Stimulant medications are less effective in ADHD and autism comorbidity cases and produce more side effects than in ADHD alone. While not contraindicated, they require careful monitoring, lower doses, and closer medical supervision. Alternative or augmented approaches often yield better outcomes for individuals with dual diagnosis.

ADHD inattention involves difficulty sustaining focus across contexts, while autism-related inattention stems from selective focus on special interests or sensory overwhelm. Clinicians differentiate ADHD and autism comorbidity by examining whether inattention fluctuates (ADHD) or follows interest patterns (autism), though overlap complicates diagnosis significantly.

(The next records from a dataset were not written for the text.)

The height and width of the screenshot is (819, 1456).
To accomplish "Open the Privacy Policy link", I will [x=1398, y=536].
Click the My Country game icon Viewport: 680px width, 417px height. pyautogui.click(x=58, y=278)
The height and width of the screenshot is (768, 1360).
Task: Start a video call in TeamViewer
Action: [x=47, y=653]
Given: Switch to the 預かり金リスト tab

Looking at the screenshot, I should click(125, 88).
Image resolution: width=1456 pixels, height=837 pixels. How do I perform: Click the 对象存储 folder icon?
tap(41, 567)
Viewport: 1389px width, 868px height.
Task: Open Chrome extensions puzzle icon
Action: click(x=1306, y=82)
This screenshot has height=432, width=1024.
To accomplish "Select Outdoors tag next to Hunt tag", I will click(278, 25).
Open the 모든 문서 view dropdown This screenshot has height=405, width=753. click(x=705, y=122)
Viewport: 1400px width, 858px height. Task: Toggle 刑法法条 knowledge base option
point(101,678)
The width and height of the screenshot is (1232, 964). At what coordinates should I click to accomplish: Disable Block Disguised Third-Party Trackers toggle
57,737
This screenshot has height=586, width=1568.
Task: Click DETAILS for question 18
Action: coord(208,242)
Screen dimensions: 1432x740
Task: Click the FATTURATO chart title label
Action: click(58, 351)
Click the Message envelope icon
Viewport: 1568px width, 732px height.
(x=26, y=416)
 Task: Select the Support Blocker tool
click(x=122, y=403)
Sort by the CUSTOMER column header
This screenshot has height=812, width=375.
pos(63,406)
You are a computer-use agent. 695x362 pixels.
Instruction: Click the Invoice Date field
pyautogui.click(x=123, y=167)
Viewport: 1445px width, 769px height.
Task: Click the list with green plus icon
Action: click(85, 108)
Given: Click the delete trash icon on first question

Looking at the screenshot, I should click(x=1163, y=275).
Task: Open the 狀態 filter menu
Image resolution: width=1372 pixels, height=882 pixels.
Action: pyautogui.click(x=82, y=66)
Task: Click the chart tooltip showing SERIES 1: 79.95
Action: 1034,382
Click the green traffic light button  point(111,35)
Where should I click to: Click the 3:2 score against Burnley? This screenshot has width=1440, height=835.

Until 2013, the DSM prohibited diagnosing ADHD and autism comorbidity simultaneously, leaving many undiagnosed. Additionally, autism masking and compensatory strategies can disguise ADHD symptoms in childhood. Recognition improvements and updated diagnostic criteria now enable earlier identification of the dual diagnosis in both adolescents and adults.

Sensory-informed CBT, occupational therapy, and modified ABA specifically addressing sensory needs prove most effective for ADHD and autism comorbidity. These therapies integrate sensory regulation strategies alongside impulse control and attention management. Environmental accommodations—reduced stimulation, predictable routines—complement therapy for comprehensive symptom management.